Chronique

Enrico Pieranunzi & Bruno Canino

Americas

Enrico Pieranunzi (p), Bruno Canino (p)

Label / Distribution : CamJazz/Harmonia Mundi

On pourrait être surpris à plus d’un titre par l’attaque franche et sèche, connotée « musique écrite occidentale » de « Danzón Cubano », composition d’Aaron Copland joué sur Americas, visite en duo du répertoire continental qui ne s’arrêterait pas au mur virtuel des Etats-Unis. Non que l’on n’attende pas Enrico Pieranunzi sur ce terrain  : après tout, ses évocations de Scarlatti ou son magnifique Canto Nascosto dédié au pianoforte parlent pour lui. L’étonnement proviendrait plutôt de son compatriote. Bruno Canino est une légende, exégète de Berio comme de Debussy, a priori fort éloigné du monde du jazz. Son interprétation déliée de « Milonga Del Angel », œuvre de Piazzolla, en témoigne : pendant qu’il allonge la mélodie pour lui donner davantage de langueur, Pieranunzi travaille une rythmique plus souterraine, assez détachée, drapant le duo dans l’élégance immuable de la simplicité.

Nous avions pu discuter avec François Raulin et Stéphan Oliva de la difficulté d’enregistrer un duo de pianos, surtout dans une démarche symbiotique de dialogue permanent entre timbres semblables.

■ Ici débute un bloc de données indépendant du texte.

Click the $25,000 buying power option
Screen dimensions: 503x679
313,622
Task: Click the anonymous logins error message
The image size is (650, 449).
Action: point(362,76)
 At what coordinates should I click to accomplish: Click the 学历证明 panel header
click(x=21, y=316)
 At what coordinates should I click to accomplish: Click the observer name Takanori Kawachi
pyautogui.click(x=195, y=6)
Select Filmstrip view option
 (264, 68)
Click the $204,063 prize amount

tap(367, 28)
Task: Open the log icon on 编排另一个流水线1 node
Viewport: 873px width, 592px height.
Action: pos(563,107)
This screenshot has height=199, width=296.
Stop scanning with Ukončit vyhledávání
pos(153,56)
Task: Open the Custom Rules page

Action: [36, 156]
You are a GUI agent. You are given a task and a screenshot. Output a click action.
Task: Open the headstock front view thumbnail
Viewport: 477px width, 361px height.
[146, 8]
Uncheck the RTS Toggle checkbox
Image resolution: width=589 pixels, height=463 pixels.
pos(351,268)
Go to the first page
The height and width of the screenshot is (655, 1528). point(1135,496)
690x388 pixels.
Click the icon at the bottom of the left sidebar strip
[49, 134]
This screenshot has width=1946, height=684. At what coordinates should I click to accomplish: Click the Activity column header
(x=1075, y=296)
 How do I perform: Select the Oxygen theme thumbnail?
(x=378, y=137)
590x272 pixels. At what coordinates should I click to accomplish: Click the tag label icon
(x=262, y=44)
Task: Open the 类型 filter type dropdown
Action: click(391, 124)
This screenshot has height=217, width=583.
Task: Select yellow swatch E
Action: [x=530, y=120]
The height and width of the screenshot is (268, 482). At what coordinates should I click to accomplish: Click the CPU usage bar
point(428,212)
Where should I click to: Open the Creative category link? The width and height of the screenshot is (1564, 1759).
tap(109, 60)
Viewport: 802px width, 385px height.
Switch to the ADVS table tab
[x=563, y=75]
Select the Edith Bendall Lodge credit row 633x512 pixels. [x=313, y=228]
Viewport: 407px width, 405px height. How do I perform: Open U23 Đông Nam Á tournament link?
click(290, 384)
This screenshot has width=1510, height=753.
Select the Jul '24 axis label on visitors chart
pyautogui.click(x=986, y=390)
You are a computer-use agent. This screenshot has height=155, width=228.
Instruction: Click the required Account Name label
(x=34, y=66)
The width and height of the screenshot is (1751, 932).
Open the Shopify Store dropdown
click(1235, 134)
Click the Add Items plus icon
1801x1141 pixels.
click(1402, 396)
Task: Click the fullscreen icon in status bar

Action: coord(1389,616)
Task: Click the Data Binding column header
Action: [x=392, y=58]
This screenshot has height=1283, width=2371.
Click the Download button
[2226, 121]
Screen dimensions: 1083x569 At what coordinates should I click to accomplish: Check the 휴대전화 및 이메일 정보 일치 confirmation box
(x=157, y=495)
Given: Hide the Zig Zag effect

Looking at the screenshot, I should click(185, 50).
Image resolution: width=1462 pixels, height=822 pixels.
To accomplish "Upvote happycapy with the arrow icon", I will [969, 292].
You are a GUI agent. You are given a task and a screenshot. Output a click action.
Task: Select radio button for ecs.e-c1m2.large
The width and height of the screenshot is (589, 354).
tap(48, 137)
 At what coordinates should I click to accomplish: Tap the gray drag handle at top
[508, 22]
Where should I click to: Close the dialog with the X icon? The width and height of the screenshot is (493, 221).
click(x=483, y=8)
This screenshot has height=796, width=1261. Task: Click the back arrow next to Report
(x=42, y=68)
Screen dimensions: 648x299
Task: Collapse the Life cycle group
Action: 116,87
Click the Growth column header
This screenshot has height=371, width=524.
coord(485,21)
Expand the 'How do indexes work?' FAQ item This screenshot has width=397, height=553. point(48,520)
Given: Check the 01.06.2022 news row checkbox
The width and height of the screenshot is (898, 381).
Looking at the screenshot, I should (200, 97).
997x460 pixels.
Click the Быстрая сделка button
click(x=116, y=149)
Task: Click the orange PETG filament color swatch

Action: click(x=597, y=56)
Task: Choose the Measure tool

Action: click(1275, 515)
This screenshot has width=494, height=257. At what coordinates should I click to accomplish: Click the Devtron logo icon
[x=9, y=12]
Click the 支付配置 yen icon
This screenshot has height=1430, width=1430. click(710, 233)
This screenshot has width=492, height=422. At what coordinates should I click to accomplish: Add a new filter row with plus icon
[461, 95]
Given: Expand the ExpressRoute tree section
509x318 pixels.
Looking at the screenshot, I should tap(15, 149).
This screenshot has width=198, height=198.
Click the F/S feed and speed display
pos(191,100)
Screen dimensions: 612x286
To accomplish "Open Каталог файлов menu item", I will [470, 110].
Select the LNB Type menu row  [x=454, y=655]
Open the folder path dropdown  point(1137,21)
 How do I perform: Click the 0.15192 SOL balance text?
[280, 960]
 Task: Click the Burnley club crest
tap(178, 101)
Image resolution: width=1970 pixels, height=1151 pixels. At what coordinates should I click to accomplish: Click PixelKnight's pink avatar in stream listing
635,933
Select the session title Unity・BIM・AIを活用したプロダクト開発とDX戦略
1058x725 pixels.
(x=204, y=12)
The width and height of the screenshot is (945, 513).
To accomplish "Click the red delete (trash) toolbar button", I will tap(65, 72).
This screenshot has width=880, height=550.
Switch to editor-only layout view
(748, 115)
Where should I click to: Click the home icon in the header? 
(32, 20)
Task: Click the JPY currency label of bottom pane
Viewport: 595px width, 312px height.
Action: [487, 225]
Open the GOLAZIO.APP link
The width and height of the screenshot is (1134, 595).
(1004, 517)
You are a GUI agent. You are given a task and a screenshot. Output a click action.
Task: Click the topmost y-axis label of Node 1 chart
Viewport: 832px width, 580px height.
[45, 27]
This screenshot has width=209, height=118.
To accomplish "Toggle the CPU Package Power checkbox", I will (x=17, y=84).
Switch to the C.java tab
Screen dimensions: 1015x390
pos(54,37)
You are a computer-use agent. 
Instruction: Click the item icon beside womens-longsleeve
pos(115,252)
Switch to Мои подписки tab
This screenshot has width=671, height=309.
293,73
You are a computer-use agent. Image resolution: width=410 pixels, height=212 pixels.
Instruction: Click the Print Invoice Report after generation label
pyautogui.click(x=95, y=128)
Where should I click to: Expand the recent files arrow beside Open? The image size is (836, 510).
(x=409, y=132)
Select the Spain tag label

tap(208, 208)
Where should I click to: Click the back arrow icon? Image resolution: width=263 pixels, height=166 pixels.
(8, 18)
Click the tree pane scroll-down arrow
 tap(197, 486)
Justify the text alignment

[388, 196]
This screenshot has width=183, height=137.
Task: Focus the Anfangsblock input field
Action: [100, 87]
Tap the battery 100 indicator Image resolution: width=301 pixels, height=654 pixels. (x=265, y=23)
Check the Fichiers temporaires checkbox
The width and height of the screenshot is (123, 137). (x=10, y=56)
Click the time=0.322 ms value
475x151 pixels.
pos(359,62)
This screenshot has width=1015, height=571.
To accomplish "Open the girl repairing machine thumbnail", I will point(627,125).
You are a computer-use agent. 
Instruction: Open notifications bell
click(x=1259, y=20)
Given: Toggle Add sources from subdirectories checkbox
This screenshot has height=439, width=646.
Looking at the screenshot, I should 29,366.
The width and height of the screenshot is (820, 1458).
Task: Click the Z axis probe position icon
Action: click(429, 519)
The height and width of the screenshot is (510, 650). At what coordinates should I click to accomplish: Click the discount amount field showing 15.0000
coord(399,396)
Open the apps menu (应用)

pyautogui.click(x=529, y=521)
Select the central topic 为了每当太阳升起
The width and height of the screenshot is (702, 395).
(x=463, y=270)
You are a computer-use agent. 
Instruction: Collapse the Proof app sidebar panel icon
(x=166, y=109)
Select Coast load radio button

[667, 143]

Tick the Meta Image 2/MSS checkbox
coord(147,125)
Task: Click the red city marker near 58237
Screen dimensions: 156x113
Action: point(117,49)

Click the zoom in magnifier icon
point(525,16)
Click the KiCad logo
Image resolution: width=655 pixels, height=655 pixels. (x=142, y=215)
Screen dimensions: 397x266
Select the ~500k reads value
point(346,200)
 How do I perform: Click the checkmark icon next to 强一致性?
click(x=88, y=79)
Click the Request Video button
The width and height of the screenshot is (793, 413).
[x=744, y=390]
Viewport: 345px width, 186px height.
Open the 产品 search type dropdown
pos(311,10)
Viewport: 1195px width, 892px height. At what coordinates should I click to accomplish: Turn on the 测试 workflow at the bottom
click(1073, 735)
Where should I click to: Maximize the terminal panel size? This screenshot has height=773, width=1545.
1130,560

Americas est également une prouesse, même s’il se construit au contraire sur la dichotomie des approches : très classique pour Canino, franchement jazz pour Pieranunzi. Cela crée du relief propre à jouer avec les ombres, à trouver les points de frottement et d’accroche. Il n’y a pas d’opposition puisque les routes s’entrecroisent, à l’instar de « Las Niñas de Santa Fe » de Carlos Guastavino où les pianistes se retrouvent dans le lyrisme du compositeur argentin.

On songe, dans cette volonté de lier les hémisphères américains tout comme le jazz et la musique écrite du XXe siècle, à Jazz Before Jazz de Mario Stantchev et Lionel Martin. Il y a la même sensation d’une familiarité qui s’était perdue au fil du temps et qui renoue avec une proximité somme toute naturelle. C’est ce qui s’impose dans la magnifique lecture de « I Got Rhythm Variations » de Ira & George Gershwin, longue discussion qui semble emprunter la navette rapide du siècle précédent jusqu’à nos jours, du stride au contemporain, du Sud au Nord. Deux Italiens qui s’embarquent pour le nouveau monde… la charge symbolique est évidente. Une belle et galvanisante rencontre.